İki adım birlikte
.
Türklerle Kürtler bin yıl bir arada yaşadılar, son doksan yıldır “savaş hâli” içindeydiler. Tekrar 1924 öncesine dönmemeleri, “helalleşerek“ yeni dünyada yerlerini birlikte almamaları için bir neden yoktur.
Abdullah Öcalan bunu anlattı, bunun yol haritasının esasını aktardı ve Diyarbakır’da Nevruz alanını dolduran bir milyon Kürt de, orada olmayan Kürtler de, bu yoldaki desteklerini açıkça tekrarladı.
İki ana unsur
Öcalan’ın ortaya koyduğu “siyasi perspektif“te iki ana unsur var. Silahlı mücadele dönemi bitmiştir, ama siyasi mücadele olacaktır, çünkü Kürtler ve bütün “Türkiye vatandaşları“ için demokrasi mücadelesi gerekiyor.

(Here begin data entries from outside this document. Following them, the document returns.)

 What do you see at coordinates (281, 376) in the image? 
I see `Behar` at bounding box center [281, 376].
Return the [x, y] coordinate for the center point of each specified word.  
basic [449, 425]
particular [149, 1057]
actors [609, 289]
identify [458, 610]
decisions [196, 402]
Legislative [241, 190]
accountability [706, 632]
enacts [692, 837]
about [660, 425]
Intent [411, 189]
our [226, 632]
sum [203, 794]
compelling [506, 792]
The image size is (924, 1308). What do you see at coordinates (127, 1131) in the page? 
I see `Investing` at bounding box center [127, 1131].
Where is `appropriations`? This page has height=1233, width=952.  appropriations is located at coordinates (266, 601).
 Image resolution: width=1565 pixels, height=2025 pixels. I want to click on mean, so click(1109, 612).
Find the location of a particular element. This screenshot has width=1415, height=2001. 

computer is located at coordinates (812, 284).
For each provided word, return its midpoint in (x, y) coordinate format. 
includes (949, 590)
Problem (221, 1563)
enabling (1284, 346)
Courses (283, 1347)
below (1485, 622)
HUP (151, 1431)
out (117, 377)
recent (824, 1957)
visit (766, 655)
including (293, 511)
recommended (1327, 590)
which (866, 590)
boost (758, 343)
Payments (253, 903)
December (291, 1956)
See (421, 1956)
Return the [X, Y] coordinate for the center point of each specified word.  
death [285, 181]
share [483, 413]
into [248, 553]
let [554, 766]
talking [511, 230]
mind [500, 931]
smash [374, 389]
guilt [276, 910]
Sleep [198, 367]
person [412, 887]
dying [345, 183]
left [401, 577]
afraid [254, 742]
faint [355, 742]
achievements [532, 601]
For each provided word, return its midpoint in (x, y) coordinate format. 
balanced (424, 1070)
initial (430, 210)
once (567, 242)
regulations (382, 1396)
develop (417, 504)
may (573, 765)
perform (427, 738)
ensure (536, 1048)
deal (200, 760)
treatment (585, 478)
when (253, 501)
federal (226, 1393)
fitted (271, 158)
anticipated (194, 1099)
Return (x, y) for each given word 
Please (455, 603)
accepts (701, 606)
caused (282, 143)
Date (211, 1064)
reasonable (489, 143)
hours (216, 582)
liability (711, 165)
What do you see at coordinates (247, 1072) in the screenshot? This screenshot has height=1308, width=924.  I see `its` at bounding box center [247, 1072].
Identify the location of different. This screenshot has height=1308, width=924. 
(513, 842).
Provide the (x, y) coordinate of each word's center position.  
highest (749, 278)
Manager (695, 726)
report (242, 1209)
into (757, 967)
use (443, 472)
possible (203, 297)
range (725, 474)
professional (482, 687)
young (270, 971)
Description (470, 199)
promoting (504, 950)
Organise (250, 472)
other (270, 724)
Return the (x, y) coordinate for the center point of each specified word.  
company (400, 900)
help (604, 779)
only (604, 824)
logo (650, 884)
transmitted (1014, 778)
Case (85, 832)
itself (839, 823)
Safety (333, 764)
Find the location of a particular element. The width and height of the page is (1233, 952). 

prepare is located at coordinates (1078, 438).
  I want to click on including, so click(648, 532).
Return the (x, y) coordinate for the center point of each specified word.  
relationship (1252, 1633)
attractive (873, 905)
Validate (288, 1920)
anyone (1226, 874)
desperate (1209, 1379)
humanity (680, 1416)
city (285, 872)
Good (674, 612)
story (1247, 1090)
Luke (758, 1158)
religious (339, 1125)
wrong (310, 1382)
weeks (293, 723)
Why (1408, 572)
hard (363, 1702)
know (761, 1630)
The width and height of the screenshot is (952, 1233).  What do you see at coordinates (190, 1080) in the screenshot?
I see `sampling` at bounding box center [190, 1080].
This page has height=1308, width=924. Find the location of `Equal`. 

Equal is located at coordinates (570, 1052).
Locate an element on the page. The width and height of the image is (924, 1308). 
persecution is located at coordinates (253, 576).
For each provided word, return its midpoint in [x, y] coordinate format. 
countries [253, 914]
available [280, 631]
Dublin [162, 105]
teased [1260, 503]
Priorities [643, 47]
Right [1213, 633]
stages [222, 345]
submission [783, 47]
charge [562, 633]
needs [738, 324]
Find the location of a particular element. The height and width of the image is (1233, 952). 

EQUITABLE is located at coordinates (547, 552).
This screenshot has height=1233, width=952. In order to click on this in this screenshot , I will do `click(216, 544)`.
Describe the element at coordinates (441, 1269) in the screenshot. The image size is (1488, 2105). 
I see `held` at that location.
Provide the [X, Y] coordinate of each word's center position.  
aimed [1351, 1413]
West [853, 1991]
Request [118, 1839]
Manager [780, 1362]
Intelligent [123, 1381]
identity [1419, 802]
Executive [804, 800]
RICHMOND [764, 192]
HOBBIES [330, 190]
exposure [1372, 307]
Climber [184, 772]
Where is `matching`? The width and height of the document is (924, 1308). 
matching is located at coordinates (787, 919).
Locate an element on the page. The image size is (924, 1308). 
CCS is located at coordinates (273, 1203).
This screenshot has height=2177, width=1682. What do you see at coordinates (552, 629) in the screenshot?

İkinci unsur da “Misak-ı Milli” tanımıyla anlatılıyor:
“Misak-ı Milli” belirtilen sınırlar içinde “tek vatan“dır, bunun altında bir sınır gerçekleşmiştir, ama “dostluk” yoluyla tekrar esas “misak-ı milli” gerçekleşebilir; Türklerle Kürtler birlikte bu yapıyı oluşturabilir.
Söylenen, “tek vatan“ın “misak-ı milli” üzerinden ve halkların “helalleşerek” tekrar kardeşlik-dostluk üzerinde birlikte bu “vatan”da yaşayabilmelerinin tanımıdır.
Siyasi perspektif “bağımsız Kürdistan” değil, halkların barış içinde, demokratik bir toplumda bir arada yaşamalarıdır.
İlk iki adım
Öcalan Nevruz mesajında, barış sürecinin iki adımını bir araya getirdi: Silahların susması ve silahlı güçlerin sınır dışına çekilmesi.
Bu çağrıda üçüncü adımın, “silahların bırakılması“nın da eklenmiş olmasını bekleyenler, isteyenler meseleyi tam bilmeyenler veya “muhalif” ses çıkarmış olmak için konuşanlardır.
“Silahların bırakılması“nda birçok “teknik” alt madde söz konusudur. Bunu yürütecek olan da Kandil‘dir ve bütün “teknik” meseleler burada çözülecektir.
Mevcut durumda, sınır dışına çekilme aşamasına gelindiğinde Başbakan’ın “sınır dışına çekilme oluyorsa zaten operasyonlara gerek yok“ sözü geçerlidir.
Eğer sınır dışına çekilme gerçekleşirken operasyonlar yapılır, Kuzey Irak bombalanırsa, bunun tek anlamı sürecin sabote edilmesi olacaktır. Askeri yetkililerin açıklaması ne olursa olsun böyle bir durumda, “çözüm karşıtları“ bayram edecek, Kandil barışa evet demiş olmalarına karşı kendilerini “ihanete uğramış” hissedecek, Kuzey Irak Kürtleri de zor durumda kalacaklardır.
Artık silahların patlamadığı bir ülke olmanın eşiğine gelirken, patlayan bombaların ne anlama geldiğini de bütün ülke çok açık görüyor.